GIVEN TEXT:
....................

Mississippi Delta Bluesmen, as Relevant Now as Ever

Bringing together strands of recent thoughts … the blues…

Recently I updated the “Got the blues so bad” mix/Nick’s True Blues Playlist – skewing heavily to the first bluesmen recorded vs later interpreters, the Southern backwoods “sundown comin’ & klan caught up to me at the crossroads” blues and that type of bluesman. Muddy Waters, B.B. King, Buddy Guy, Magic Slim, John Lee Hooker, the genuine article, the real bluesmen and those true to their spirit, like The Animals, or The Rolling Stones or Eric Clapton in their harder blues moments…

Mick Jagger knows the old blues lyrics, somehow Muddy Waters and Harpo Slim and recordings like that made their way across the pond to London, but ol’ Mick doesn’t convey the visceral blues that caused early American bluesmen to shout and stomp it…maybe Mick Jagger could pull off “so many beautiful supermodels (Jerry Hall Blues)” or the “Bad Music Video Dancing Blues” but can’t convey the blues felt down on the plantation, the woes of the dispossessed sharecropper’s son turned-itinerant musician…though, in fairness, the Stones pulled off some authentic blues standards and genuinely bluesy original tunes, and Keith Richards certainly comes from the ugliest corner of the wrong side of the tracks, England, and can definitely firmly grasp the blues, could shout the “1950s dentist got no anesthetic Blues“.

....................

EXTRACTED DATA:
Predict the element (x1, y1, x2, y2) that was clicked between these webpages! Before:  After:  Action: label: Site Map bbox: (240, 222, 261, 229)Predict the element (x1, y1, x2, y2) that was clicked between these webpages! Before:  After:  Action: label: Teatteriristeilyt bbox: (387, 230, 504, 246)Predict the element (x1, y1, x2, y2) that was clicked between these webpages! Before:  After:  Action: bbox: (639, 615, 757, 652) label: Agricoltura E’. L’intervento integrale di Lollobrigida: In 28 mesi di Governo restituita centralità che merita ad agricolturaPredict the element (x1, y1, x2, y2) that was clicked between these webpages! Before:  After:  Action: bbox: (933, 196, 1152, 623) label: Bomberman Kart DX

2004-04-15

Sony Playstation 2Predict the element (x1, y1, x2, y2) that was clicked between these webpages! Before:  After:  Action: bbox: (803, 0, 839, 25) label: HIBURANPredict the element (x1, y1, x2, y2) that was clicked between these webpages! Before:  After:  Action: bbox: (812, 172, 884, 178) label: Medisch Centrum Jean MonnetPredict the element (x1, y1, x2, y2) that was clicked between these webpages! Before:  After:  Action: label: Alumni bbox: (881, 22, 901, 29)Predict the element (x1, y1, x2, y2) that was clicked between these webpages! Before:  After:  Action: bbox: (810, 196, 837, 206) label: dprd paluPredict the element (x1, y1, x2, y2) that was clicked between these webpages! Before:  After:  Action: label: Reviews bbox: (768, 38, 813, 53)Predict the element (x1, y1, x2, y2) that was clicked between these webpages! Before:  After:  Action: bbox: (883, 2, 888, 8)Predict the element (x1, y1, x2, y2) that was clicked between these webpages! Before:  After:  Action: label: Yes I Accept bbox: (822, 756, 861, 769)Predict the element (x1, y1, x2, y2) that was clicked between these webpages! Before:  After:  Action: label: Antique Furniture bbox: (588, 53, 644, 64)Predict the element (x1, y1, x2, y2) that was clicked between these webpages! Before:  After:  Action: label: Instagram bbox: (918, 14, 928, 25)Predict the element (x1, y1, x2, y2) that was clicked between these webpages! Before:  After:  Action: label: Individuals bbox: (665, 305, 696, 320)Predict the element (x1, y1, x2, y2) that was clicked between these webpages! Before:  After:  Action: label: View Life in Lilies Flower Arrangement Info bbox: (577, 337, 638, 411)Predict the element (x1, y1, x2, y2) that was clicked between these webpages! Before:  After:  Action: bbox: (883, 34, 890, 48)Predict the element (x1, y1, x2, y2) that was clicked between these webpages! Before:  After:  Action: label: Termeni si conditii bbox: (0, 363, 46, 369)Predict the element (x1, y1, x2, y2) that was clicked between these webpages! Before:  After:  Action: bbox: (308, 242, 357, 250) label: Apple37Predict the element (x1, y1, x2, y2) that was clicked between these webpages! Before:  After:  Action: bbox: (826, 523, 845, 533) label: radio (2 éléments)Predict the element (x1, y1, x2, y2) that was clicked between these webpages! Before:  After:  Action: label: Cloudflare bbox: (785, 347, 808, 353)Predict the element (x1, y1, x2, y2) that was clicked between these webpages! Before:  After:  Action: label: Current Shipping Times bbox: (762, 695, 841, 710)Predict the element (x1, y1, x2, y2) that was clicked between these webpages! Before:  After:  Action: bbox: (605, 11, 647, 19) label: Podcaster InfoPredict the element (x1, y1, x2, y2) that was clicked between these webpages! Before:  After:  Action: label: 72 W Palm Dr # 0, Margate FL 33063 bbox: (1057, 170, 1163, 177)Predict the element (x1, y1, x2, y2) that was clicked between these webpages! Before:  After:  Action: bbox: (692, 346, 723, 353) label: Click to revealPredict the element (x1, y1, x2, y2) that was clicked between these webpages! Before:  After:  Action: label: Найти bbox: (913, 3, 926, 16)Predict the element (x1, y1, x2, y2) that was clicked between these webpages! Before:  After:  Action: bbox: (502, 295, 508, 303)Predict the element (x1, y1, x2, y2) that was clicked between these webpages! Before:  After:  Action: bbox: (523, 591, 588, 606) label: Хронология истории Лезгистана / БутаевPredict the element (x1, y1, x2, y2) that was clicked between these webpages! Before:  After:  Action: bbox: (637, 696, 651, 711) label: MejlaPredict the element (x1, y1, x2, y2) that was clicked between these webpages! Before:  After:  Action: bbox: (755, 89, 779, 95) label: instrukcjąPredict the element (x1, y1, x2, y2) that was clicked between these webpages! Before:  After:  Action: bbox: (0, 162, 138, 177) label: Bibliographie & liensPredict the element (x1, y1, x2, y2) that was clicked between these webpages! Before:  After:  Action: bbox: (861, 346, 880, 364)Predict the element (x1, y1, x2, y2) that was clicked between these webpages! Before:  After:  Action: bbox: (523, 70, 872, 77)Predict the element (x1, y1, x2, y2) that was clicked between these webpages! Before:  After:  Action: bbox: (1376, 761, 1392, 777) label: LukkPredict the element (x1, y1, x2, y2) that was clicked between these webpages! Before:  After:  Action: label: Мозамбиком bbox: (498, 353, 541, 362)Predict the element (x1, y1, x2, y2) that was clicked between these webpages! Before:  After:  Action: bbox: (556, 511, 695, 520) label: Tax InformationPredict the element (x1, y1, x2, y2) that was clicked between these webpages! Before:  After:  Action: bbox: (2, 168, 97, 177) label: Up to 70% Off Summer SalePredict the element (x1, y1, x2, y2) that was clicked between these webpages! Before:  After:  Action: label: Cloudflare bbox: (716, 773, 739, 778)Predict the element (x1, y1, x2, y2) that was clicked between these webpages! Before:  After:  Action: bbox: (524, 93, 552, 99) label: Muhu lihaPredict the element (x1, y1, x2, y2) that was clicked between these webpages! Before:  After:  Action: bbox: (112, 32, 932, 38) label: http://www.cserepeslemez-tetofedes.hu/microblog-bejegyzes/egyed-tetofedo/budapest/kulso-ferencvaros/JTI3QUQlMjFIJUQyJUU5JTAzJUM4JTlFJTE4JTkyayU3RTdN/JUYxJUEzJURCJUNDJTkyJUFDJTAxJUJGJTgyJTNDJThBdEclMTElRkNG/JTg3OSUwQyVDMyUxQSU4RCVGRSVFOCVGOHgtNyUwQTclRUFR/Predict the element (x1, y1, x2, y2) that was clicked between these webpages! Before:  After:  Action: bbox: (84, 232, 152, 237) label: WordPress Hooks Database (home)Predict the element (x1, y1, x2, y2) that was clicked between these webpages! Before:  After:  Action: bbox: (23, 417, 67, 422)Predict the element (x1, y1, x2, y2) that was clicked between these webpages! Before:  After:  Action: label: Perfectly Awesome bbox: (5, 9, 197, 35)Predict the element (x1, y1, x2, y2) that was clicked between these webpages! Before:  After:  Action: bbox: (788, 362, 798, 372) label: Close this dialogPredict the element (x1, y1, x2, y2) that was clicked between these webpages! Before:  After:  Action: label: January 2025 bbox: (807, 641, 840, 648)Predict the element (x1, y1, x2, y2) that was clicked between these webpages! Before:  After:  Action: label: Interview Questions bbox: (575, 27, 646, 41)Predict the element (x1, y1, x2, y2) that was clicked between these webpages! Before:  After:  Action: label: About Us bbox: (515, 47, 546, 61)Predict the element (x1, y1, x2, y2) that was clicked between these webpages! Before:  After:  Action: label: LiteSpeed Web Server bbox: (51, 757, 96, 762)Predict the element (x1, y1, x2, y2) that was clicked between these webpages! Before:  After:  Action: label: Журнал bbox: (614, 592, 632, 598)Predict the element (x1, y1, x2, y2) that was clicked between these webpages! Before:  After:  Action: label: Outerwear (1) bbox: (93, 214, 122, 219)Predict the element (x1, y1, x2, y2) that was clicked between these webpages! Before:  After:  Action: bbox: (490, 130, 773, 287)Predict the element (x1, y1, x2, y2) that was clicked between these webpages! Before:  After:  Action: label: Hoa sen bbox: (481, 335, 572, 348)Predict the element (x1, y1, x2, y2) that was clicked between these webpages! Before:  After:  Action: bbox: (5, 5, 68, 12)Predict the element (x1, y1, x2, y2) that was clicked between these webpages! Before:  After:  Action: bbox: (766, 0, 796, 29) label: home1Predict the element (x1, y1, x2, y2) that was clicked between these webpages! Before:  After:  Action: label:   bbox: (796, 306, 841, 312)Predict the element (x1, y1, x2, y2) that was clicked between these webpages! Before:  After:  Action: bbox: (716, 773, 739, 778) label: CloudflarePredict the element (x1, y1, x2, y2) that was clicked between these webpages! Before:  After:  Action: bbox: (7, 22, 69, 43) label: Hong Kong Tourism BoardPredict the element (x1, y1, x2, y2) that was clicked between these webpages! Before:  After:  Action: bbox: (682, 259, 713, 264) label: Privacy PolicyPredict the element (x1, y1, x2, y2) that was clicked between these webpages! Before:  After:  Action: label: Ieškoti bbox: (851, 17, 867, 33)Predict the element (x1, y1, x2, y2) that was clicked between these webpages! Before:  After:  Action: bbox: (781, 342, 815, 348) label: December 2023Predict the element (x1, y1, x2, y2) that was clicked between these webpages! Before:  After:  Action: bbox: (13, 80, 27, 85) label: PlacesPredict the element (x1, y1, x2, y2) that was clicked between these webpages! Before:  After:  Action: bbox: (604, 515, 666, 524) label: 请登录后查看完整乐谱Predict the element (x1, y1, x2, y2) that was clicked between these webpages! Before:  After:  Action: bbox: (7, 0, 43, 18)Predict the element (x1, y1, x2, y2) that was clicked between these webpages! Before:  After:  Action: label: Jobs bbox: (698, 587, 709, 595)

....................

DIRECTIONS: In the blues post, which playlist does the writer say was recently updated?

THE COMPLETED TASK: The “Got the blues so bad” mix, also called Nick’s True Blues Playlist.